Top of Data records

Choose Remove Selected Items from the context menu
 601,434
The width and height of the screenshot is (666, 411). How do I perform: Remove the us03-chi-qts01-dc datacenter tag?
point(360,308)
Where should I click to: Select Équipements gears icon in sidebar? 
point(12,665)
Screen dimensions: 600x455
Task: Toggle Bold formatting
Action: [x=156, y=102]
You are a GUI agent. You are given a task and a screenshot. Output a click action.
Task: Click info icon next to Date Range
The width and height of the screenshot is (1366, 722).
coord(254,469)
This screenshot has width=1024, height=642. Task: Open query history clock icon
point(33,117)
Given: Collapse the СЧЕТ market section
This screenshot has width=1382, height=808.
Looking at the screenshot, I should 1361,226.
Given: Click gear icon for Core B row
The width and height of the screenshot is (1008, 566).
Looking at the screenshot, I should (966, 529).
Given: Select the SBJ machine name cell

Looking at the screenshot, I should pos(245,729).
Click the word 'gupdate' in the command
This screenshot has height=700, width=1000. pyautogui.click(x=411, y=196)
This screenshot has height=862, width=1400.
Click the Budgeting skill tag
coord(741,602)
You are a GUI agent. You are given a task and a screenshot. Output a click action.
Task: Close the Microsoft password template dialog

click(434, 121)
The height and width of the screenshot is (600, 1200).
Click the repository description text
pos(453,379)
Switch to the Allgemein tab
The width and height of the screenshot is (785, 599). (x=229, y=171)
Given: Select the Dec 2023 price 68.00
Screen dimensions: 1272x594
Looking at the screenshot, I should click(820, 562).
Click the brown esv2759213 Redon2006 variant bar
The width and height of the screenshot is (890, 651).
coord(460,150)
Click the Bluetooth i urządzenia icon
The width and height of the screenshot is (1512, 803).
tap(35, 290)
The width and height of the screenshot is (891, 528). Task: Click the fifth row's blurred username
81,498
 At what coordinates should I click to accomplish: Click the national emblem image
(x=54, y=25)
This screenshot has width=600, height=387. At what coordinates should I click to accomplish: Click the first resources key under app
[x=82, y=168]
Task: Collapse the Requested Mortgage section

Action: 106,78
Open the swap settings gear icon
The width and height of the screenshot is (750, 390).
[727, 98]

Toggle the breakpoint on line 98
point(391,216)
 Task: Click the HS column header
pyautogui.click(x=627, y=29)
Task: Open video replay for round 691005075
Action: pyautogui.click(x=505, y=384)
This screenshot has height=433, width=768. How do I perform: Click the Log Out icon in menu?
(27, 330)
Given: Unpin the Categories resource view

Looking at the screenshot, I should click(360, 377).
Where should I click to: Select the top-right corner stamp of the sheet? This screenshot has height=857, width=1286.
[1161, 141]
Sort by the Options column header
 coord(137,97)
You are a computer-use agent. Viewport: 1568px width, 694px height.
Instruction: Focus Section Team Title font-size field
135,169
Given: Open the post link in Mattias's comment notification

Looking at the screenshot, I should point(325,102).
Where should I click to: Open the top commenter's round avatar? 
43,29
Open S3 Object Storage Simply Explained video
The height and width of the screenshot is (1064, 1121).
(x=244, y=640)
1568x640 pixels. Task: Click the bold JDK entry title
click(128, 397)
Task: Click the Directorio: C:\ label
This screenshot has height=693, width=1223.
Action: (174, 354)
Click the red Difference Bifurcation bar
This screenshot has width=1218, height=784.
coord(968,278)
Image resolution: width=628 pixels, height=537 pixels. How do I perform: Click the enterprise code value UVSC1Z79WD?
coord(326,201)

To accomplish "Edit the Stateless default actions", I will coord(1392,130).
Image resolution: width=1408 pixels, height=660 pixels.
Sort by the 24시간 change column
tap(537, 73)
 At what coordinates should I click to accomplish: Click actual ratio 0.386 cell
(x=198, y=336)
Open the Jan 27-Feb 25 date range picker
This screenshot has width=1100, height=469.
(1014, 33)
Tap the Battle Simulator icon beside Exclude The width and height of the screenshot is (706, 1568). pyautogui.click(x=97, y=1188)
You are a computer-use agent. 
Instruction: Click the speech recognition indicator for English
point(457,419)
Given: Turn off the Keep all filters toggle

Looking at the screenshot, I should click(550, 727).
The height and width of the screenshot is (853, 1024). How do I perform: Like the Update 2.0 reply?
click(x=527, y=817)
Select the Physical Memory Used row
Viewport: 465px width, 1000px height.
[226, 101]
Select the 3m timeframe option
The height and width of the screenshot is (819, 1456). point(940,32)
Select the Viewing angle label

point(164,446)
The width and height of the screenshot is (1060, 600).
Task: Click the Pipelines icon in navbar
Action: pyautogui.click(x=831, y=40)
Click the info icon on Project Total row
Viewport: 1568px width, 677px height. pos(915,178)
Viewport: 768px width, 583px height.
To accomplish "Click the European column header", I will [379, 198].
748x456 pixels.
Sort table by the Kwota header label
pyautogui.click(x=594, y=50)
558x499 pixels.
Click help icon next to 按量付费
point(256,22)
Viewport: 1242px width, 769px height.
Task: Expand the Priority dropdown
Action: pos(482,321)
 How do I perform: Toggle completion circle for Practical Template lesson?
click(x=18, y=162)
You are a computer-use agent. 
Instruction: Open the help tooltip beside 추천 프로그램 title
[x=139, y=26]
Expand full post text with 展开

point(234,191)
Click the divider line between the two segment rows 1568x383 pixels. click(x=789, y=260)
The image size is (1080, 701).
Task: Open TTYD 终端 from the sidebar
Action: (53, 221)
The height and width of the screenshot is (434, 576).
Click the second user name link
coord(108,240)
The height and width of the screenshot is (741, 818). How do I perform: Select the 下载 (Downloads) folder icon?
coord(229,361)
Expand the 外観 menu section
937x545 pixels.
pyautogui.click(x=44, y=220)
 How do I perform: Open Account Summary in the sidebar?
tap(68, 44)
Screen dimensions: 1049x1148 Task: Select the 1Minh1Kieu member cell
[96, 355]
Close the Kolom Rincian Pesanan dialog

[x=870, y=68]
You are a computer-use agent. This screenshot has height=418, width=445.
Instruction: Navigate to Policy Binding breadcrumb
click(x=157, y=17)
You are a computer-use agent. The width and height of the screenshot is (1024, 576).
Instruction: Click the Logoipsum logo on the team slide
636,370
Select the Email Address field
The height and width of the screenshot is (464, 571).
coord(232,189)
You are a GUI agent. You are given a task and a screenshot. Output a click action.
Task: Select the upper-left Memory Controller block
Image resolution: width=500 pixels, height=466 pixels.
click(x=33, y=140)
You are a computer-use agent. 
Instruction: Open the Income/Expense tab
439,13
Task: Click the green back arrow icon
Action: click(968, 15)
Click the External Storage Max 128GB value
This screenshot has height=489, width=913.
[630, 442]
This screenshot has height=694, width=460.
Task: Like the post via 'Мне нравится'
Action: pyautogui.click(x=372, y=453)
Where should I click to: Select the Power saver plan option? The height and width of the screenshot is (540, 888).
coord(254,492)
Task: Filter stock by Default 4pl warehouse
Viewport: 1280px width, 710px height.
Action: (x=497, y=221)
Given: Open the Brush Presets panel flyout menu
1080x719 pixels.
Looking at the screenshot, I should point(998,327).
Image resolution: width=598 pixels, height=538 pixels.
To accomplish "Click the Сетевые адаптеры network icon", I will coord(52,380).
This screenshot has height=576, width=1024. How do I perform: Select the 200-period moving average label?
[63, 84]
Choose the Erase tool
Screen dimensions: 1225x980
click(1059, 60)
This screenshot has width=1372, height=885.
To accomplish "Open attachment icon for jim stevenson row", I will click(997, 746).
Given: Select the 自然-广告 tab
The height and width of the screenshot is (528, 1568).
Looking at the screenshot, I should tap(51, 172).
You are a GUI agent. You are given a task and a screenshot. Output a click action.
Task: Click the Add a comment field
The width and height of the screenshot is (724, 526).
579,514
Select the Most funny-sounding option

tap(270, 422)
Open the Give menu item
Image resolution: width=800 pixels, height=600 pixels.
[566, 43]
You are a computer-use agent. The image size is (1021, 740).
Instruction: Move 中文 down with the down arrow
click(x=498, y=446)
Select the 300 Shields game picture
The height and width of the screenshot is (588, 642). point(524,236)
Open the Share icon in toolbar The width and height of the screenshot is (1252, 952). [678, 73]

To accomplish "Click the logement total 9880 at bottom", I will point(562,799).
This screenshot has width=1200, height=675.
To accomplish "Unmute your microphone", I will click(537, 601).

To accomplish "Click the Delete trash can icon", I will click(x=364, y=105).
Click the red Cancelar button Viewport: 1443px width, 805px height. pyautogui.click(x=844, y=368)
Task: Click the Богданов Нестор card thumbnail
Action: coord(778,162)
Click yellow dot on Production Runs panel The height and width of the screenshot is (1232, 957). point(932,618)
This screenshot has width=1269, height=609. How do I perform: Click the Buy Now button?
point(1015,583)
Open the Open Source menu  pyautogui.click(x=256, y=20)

Bottom of Data records

> _Your goal_
Each line in the records that carries "will" must be copied out.

> _Answer area_
To accomplish "Edit the Stateless default actions", I will coord(1392,130).
To accomplish "Click the European column header", I will [379, 198].
To accomplish "Click the Сетевые адаптеры network icon", I will coord(52,380).
To accomplish "Open attachment icon for jim stevenson row", I will click(997, 746).
To accomplish "Click the logement total 9880 at bottom", I will point(562,799).
To accomplish "Unmute your microphone", I will click(537, 601).
To accomplish "Click the Delete trash can icon", I will click(x=364, y=105).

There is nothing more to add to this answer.